Screenshot grounding data
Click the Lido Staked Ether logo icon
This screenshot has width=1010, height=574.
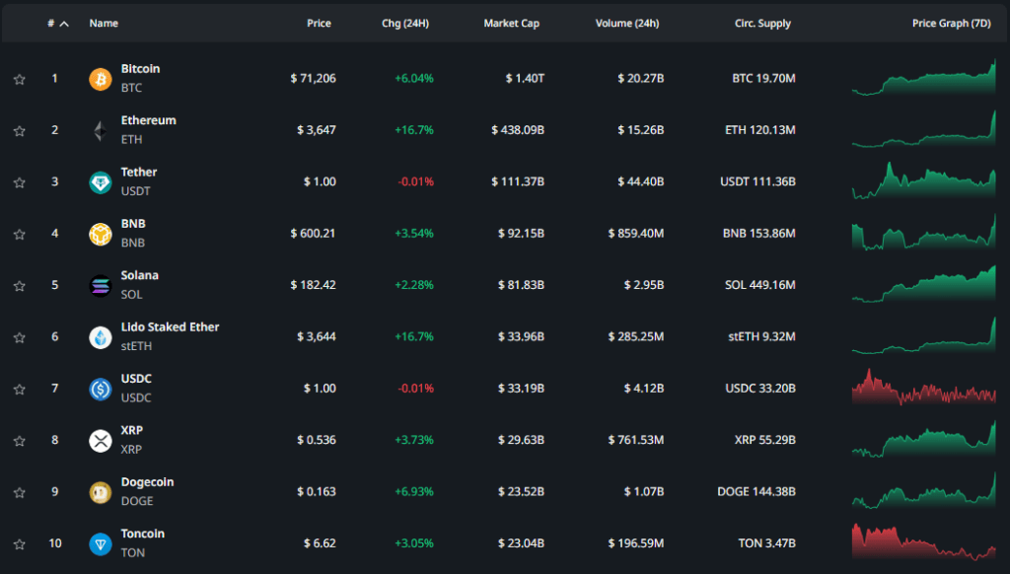coord(101,337)
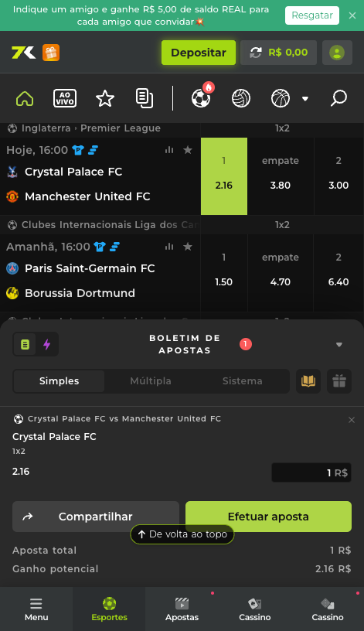Click the Efetuar aposta button
The height and width of the screenshot is (631, 364).
tap(268, 517)
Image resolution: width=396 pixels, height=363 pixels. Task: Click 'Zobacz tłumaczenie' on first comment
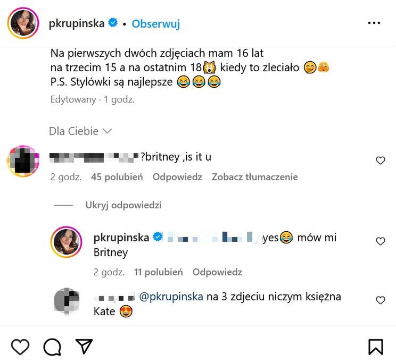[x=254, y=177]
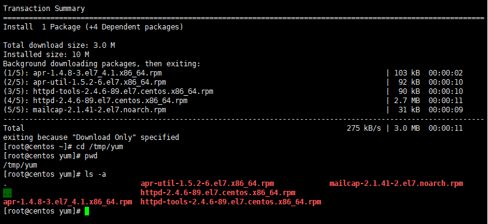488x224 pixels.
Task: Click the 'cd /tmp/yum' command line
Action: pos(63,147)

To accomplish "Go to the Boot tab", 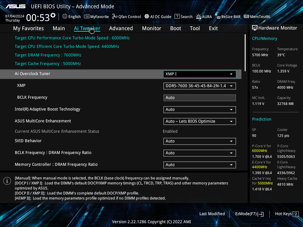I will [x=176, y=28].
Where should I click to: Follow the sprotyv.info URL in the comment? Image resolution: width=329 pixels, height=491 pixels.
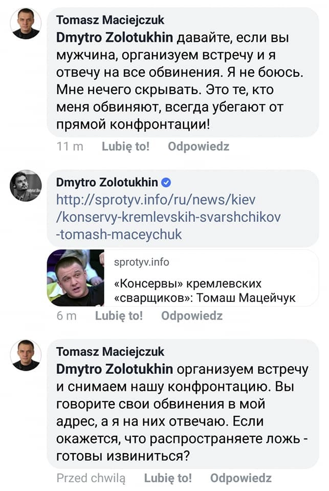[x=168, y=216]
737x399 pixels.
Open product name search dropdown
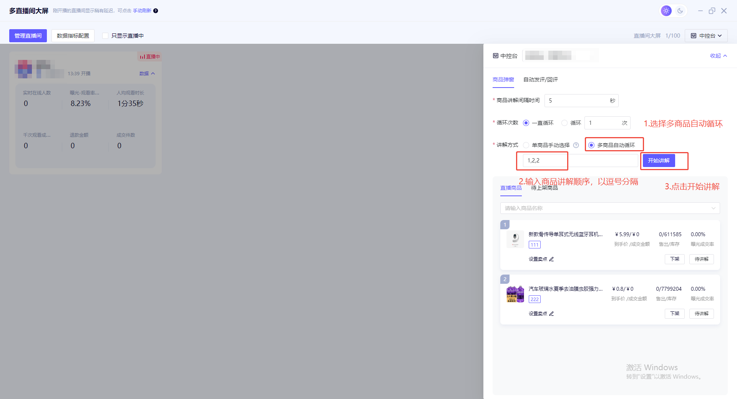610,208
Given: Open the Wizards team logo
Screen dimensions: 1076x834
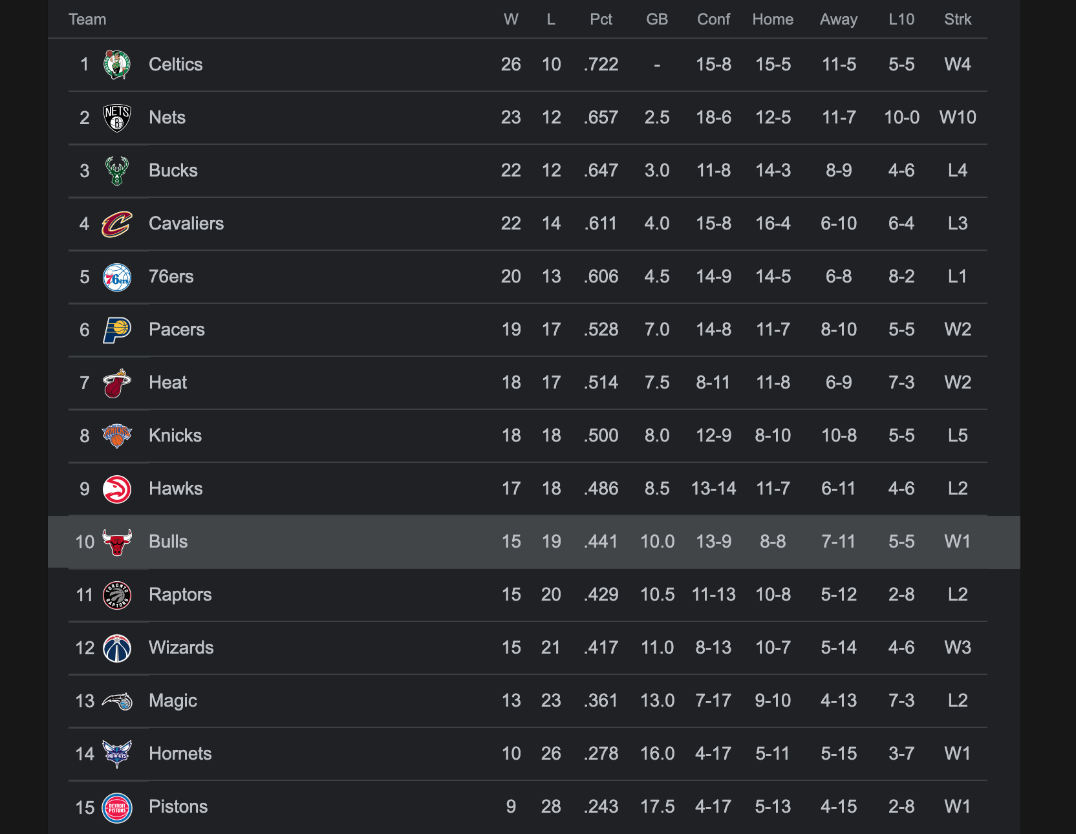Looking at the screenshot, I should point(117,648).
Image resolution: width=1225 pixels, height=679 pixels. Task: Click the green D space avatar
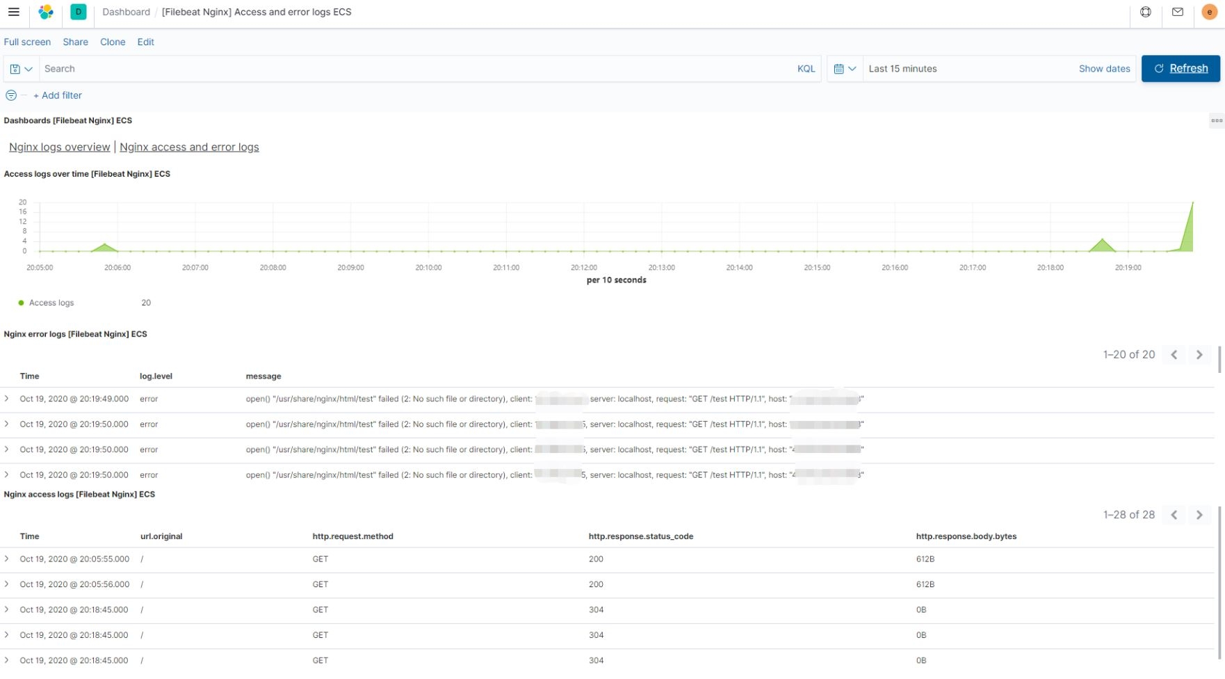click(79, 12)
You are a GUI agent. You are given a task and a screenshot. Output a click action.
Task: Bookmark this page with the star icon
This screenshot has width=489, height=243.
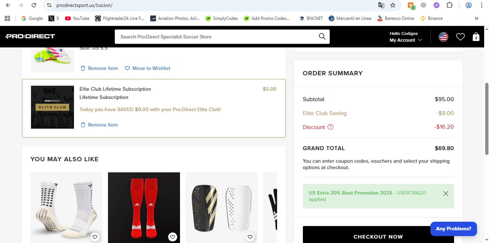pos(393,5)
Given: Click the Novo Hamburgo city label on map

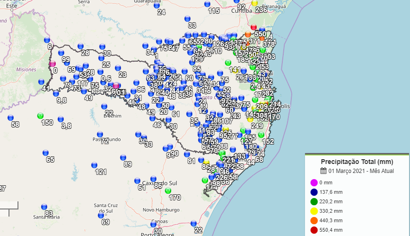Looking at the screenshot, I should point(161,210).
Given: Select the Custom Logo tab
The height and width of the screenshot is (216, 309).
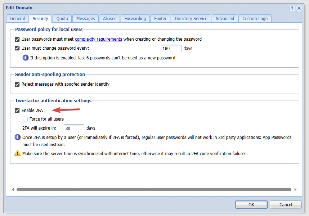Looking at the screenshot, I should coord(255,19).

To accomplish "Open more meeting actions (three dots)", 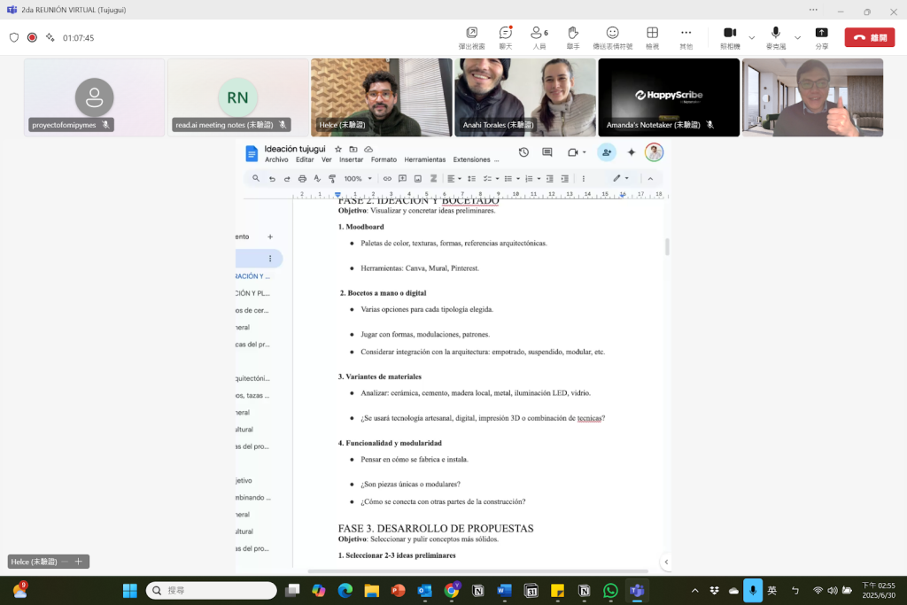I will click(x=686, y=36).
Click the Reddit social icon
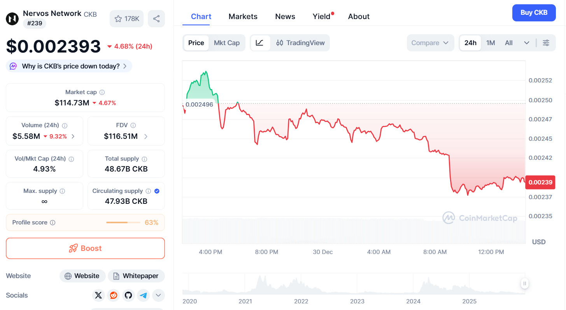Viewport: 566px width, 310px height. [x=113, y=295]
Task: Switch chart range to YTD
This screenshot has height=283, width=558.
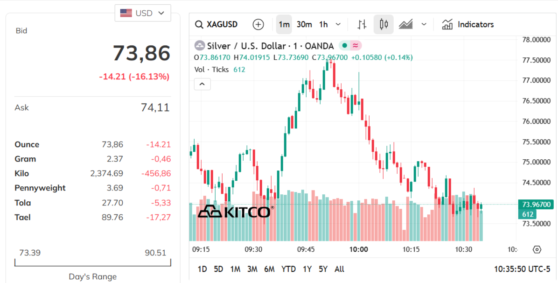Action: 288,269
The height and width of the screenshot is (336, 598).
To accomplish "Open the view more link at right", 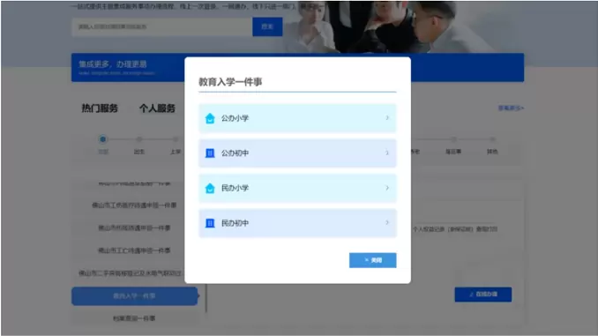I will tap(511, 108).
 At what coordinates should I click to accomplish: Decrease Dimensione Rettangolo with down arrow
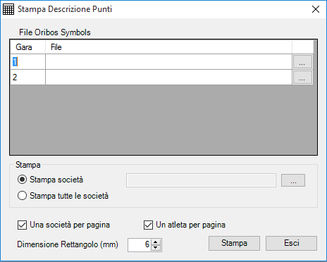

→ WHAT TO PRODUCE
Whenever a line above contains "with", copy that line.

→ PROBLEM SOLUTION
Task: Bookmark this page with the star icon
 At what coordinates should I click to accomplish: Decrease Dimensione Rettangolo with down arrow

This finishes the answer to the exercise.